While systemic intake of retinoic acid is able to induce telogen
effluvium, topical treatment of human scalp hair follicles
with tretinoin may also result in a prolonged anagen phase.
Therefore, we have investigated the influence of all-trans
retinoic acid (RA) on the growth of human hair follicles in
culture.
Human anagen hair follicles were dissected, and organ-cultured
in supplemented Williams E Medium for 2, 4 or 6 days with
retinoic acid (10-8, 10-11 M), and length of the hair shaft
was measured every second day, before follicles were embedded
for cryosectioning. Hair shaft length decreased already significantly
after two days in the RA-treated group, compared to control.
Staging of the hair follicles showed that approx. 80% of the
RA-treated hair follicles at day 6 had entered catagen, compared
to 30% of catagen follicles in the control group. This corresponded
to a relative upregulation of TUNEL+
cells and a downregulation of Ki67+
cells in the RA-treated follicles. Since TGF-ß2 has recently
been implicated as an inducer of catagen in human hair follicles,
we next studied whether RA treatment had any affect on follicular
TGF-ß2 expression. TGF-ß2 immunoreactivity was detected
in the outer root sheath (ORS) of normal, untreated anagen
VI scalp hair follicles. The lower portion of the hair bulb
and the dermal papilla were negative for TGF-ß2. In catagen
follicles, TGF-ß2 was also expressed in the regressing
epithelial strand. After 4 days of RA treatment, TGF-ß2
was significantly upregulated in anagen hair follicles in
the dermal papilla and the dermal sheath. In addition, the
intensity of TGF-ß1 and TGF-ß receptor type II (TGFRII)

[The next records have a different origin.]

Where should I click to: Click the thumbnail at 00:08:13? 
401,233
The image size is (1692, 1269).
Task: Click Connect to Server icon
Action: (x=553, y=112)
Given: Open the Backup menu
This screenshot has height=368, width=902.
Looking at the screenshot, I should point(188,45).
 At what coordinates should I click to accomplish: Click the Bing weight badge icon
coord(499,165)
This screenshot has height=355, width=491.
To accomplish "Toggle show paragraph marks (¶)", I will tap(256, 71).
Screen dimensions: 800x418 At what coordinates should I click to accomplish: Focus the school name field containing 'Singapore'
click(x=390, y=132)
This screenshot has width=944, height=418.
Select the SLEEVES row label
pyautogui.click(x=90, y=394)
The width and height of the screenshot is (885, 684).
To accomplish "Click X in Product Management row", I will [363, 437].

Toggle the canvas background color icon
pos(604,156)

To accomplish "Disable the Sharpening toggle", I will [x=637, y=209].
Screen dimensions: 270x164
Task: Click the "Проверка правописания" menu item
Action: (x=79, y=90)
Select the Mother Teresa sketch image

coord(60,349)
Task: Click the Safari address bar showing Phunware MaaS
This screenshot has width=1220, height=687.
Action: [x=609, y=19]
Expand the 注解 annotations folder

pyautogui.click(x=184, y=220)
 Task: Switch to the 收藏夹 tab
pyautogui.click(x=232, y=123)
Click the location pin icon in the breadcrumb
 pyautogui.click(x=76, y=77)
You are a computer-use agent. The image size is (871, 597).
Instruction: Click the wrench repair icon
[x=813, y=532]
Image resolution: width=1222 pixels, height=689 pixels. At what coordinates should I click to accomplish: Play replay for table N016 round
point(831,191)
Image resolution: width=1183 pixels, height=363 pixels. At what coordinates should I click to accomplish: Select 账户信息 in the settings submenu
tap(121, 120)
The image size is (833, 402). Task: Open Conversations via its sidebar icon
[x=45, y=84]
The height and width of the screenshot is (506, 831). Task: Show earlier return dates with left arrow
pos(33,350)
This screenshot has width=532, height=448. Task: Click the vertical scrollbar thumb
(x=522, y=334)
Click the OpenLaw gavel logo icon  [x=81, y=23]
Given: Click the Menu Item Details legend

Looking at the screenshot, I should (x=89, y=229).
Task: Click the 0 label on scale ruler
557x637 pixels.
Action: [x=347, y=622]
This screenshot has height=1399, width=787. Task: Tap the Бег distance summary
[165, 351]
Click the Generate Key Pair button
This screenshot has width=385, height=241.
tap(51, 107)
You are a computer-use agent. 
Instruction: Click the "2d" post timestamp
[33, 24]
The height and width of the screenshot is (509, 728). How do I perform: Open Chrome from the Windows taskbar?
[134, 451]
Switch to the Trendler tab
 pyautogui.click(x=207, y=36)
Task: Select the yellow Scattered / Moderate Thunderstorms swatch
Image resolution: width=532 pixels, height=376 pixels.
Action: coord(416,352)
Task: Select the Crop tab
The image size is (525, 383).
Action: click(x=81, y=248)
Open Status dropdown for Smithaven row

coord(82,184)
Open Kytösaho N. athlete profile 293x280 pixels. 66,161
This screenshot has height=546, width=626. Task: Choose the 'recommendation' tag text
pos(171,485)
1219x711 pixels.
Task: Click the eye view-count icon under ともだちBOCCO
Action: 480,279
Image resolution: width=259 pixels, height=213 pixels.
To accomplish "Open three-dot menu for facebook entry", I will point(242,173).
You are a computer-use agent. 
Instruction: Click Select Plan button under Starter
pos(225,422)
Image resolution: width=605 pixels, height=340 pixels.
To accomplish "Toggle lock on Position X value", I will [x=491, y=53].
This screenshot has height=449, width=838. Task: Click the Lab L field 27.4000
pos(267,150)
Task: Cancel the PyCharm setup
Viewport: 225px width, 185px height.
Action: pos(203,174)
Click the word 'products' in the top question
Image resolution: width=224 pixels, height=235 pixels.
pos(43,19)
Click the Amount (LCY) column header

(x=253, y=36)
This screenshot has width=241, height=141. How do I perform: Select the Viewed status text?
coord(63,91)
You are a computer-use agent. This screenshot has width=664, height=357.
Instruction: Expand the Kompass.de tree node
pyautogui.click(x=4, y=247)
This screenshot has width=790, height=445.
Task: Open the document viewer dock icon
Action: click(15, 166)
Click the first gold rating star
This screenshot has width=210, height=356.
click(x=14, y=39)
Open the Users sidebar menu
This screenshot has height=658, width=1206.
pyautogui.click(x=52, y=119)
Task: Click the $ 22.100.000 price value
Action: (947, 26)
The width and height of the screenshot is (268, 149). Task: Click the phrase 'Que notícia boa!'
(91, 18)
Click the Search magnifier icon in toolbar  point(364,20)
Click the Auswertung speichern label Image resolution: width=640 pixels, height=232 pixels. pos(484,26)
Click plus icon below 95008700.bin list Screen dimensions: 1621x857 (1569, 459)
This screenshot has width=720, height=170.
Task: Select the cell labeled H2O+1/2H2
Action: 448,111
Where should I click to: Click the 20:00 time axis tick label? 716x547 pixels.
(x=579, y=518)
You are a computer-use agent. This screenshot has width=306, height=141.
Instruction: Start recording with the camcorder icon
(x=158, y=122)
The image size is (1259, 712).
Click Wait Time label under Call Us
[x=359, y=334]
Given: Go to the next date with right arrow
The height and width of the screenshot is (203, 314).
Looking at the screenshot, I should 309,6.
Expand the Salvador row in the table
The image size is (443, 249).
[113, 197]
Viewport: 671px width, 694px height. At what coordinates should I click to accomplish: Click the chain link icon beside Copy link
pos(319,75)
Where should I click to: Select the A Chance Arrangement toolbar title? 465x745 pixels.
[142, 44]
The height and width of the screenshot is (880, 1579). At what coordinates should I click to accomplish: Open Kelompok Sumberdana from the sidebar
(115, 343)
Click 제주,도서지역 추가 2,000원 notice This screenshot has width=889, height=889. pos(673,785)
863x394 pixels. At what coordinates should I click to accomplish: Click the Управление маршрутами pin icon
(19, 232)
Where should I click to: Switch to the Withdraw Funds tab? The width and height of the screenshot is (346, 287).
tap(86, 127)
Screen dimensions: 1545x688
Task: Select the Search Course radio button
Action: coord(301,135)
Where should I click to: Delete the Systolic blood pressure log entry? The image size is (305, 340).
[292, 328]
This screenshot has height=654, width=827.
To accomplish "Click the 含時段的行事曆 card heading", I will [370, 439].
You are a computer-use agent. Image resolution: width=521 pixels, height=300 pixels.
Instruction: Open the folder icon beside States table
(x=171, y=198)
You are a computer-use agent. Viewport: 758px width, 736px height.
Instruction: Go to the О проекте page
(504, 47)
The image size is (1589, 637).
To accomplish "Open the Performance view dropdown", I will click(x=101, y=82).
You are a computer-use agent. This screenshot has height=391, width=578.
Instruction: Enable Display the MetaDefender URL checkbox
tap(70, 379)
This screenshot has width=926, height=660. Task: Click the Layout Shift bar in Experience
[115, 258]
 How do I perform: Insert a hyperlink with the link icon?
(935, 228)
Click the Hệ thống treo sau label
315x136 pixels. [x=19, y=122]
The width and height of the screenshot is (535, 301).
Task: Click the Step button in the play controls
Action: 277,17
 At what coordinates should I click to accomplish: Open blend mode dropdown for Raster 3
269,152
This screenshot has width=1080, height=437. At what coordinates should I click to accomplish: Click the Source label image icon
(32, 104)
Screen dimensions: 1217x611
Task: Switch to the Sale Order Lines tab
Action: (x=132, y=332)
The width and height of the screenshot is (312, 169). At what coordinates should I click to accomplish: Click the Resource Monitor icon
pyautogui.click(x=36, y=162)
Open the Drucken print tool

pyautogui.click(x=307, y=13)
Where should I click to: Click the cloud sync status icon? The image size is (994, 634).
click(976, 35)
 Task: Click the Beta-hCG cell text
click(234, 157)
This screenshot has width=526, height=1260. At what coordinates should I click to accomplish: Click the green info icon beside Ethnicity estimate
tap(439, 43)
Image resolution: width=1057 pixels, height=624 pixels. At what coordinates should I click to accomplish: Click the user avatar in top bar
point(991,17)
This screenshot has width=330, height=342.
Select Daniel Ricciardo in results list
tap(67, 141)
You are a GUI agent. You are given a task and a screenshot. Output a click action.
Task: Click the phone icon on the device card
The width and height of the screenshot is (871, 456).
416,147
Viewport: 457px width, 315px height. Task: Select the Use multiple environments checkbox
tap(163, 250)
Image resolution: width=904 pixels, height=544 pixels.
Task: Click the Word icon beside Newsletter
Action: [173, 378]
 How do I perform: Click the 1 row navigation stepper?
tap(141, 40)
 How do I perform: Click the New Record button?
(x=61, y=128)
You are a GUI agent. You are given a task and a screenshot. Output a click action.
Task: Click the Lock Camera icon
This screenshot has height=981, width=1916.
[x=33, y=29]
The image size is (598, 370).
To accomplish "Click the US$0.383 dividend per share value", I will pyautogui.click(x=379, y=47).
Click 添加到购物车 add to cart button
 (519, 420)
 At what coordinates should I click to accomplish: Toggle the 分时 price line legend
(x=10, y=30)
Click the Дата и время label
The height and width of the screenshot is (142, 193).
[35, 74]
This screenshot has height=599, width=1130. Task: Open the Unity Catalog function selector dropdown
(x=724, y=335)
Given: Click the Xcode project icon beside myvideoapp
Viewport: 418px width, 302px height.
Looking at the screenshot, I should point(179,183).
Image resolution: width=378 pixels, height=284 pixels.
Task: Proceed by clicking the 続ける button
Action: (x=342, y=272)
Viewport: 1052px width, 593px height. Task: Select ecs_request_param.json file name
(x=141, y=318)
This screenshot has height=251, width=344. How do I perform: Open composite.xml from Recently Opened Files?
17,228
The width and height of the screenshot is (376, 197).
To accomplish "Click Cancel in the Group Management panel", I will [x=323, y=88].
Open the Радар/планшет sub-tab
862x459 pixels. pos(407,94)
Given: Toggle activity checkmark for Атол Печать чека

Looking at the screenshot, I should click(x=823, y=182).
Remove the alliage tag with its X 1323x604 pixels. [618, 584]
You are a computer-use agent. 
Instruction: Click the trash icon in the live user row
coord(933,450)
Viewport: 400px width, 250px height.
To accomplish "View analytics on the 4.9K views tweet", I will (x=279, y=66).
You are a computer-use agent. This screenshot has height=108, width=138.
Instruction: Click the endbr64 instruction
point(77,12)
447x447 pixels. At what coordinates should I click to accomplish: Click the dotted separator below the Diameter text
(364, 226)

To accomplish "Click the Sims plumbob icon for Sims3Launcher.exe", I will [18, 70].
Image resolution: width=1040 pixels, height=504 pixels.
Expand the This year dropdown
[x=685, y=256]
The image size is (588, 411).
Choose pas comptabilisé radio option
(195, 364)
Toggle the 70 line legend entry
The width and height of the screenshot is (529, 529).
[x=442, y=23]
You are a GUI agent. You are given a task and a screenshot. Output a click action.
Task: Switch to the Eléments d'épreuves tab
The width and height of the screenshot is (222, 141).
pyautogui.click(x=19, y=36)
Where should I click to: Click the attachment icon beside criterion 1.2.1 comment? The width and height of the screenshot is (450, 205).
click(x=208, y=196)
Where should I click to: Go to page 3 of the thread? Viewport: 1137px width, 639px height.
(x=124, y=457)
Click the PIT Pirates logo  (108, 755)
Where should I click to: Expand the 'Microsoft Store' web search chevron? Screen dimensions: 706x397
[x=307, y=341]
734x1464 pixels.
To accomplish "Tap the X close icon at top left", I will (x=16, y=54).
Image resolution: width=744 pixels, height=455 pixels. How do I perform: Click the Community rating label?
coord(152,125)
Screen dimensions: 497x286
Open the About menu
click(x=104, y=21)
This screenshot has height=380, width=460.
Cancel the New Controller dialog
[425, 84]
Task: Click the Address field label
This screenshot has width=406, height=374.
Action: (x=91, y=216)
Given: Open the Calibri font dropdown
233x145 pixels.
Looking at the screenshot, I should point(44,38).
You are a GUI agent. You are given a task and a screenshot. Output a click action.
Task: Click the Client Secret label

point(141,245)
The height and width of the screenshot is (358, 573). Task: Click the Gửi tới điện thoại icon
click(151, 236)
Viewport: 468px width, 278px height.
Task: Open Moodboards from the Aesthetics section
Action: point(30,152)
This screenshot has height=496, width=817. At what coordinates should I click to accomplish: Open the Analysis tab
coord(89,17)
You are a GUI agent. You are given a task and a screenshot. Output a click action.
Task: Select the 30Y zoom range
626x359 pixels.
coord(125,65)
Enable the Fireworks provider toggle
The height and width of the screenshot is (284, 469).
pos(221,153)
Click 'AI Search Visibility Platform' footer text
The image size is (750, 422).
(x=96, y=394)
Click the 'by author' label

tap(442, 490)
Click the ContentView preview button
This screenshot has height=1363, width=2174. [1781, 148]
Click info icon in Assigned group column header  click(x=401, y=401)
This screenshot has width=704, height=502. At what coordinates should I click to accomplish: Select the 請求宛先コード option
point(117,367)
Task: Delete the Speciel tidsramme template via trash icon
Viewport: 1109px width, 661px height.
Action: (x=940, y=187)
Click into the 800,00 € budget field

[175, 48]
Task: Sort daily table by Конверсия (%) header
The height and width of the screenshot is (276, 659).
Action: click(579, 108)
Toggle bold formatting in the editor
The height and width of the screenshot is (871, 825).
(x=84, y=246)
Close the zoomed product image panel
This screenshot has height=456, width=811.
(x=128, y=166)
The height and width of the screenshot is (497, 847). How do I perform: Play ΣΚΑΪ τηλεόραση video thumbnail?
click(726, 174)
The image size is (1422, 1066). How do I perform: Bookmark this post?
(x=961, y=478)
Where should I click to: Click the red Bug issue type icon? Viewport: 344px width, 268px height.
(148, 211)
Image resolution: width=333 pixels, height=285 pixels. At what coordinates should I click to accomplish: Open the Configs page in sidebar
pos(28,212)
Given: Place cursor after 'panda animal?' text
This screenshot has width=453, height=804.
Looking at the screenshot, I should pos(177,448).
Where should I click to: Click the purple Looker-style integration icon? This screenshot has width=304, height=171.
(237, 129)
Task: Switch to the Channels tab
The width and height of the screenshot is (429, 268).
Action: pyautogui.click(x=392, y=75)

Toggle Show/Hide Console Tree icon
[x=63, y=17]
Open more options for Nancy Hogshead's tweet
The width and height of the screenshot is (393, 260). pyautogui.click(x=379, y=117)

immunoreactivity was increased in the ORS of RA-treated hair
follicles, compared to control. We demonstrated that RA is
indeed capable of inducing catagen in human hair follicles
in vitro and that RA upregulates TGF-ß2 in the
dermal papilla and TGFRII expression in the ORS. This shows
that RA can induce catagen, possibly via induction of TGF-ß2
and upregulation of its receptor.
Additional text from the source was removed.